In the part of the material that opens with the line containing "Task: Sort by Video GMV column arrow" and closes at the end of the material, swap "connector" for "terminal" and reproduce those lines with nothing else altered.

Data listing
• • • • • • •
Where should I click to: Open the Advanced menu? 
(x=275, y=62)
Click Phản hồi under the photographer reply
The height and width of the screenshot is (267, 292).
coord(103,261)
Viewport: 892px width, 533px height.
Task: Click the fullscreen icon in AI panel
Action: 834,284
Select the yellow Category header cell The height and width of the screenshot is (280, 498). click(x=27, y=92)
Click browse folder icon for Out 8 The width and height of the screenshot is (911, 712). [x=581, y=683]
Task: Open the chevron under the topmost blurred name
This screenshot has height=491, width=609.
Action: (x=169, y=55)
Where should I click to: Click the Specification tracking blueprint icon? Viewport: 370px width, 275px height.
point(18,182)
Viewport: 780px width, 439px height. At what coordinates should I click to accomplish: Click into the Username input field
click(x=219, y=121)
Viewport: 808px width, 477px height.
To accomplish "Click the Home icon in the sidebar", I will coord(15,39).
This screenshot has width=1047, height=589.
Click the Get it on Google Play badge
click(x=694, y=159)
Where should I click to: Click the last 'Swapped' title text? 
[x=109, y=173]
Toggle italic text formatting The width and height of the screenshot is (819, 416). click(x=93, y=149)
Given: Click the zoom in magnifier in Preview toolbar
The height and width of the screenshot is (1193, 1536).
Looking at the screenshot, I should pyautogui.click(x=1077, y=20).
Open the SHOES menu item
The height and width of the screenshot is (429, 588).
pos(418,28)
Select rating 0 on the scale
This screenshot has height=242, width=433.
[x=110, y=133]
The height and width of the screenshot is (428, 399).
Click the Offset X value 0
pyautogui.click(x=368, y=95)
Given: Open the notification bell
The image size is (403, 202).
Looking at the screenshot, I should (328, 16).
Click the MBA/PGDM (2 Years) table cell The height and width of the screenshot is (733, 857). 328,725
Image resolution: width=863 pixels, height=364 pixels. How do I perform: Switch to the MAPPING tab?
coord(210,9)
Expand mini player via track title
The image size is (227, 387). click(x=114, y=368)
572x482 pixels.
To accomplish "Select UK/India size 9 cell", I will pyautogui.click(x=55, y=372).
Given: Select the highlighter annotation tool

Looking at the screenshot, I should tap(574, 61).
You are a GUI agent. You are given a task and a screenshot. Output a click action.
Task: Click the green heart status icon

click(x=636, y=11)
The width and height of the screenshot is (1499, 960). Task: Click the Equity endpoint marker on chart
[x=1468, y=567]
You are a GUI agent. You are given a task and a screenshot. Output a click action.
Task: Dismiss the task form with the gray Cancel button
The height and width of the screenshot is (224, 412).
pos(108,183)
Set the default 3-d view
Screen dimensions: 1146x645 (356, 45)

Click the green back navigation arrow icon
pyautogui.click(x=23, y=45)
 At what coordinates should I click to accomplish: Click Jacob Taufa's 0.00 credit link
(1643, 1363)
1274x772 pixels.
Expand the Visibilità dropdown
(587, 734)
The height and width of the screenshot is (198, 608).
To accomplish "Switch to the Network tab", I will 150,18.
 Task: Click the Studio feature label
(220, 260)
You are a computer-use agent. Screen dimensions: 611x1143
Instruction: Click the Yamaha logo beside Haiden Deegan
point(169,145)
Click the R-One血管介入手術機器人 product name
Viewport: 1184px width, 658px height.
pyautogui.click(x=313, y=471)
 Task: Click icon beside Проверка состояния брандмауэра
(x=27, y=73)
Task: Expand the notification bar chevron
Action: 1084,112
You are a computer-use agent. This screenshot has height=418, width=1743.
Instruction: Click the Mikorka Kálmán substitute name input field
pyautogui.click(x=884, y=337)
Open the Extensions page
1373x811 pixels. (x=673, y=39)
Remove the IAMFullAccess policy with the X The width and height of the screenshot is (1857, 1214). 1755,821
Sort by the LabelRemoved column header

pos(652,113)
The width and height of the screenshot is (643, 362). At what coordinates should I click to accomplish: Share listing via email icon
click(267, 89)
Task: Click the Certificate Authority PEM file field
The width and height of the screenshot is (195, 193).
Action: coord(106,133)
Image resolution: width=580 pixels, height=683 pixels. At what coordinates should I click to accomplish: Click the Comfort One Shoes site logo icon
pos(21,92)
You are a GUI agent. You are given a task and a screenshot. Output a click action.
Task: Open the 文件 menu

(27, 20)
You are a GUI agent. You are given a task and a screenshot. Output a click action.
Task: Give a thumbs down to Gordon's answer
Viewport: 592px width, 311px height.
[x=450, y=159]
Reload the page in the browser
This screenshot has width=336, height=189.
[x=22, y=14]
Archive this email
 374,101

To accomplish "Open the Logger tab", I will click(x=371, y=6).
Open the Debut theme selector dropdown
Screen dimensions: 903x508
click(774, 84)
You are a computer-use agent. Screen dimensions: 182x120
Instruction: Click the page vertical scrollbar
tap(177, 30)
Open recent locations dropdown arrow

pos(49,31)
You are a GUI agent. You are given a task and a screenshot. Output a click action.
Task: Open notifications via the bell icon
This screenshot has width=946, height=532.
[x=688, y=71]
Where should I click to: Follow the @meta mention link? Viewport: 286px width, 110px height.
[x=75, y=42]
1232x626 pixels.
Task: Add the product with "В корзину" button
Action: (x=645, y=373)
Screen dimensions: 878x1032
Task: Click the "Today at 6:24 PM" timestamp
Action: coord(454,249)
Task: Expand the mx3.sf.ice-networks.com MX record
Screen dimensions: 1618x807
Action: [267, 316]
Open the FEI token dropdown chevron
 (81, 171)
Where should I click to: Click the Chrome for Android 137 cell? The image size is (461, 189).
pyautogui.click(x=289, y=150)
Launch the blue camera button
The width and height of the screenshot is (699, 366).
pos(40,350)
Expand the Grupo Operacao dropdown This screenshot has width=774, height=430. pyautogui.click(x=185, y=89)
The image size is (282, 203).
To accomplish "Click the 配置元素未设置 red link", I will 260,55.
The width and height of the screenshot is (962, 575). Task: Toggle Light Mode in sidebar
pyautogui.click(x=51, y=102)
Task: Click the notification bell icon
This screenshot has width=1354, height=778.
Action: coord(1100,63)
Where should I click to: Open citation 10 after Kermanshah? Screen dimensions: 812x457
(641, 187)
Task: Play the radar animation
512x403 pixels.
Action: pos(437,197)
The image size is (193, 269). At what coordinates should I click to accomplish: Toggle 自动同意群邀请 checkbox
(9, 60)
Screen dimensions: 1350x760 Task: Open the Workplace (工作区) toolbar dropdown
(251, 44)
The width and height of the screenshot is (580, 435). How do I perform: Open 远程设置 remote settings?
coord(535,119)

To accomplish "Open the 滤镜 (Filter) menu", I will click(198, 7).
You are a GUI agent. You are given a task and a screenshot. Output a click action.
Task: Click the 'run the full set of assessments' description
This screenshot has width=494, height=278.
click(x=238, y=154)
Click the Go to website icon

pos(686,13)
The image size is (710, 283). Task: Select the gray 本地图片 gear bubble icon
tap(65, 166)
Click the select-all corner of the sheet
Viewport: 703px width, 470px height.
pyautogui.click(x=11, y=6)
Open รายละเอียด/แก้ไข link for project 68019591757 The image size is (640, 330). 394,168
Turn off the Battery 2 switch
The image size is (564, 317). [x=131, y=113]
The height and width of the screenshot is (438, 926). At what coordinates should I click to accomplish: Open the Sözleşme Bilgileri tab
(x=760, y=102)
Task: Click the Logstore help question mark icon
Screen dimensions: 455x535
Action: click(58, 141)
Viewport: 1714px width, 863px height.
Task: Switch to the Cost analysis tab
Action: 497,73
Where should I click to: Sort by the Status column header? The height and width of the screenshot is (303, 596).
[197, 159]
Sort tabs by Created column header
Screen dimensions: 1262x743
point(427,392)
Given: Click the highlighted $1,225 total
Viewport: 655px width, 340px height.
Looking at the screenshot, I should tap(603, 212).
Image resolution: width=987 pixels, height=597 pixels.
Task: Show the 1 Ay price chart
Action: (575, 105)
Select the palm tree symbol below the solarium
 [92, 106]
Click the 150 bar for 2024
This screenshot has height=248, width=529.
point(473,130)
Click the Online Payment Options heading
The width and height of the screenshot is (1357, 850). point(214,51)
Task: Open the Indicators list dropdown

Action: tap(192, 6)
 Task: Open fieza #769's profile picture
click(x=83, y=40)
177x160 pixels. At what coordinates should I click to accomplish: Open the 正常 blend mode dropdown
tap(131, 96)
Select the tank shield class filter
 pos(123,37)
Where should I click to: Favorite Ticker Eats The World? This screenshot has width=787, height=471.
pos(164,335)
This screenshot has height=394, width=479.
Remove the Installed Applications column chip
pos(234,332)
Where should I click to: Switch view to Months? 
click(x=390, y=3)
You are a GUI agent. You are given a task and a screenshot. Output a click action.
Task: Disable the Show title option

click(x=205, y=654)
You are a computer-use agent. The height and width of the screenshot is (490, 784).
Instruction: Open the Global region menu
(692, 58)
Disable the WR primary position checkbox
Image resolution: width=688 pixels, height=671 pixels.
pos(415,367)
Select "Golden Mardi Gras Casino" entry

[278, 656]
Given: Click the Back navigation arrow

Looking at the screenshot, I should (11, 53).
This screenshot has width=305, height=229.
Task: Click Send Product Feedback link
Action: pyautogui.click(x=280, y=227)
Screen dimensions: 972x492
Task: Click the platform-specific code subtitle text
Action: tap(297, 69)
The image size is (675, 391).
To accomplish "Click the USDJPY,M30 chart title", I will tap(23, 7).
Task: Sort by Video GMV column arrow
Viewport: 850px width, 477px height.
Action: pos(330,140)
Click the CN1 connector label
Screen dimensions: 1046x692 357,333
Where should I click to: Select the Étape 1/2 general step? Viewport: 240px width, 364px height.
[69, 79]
• • • • • • •
Solution to this task
Task: Sort by Video GMV column arrow
Viewport: 850px width, 477px height.
Action: pos(330,140)
Click the CN1 terminal label
Screen dimensions: 1046x692 357,333
Where should I click to: Select the Étape 1/2 general step? Viewport: 240px width, 364px height.
[69, 79]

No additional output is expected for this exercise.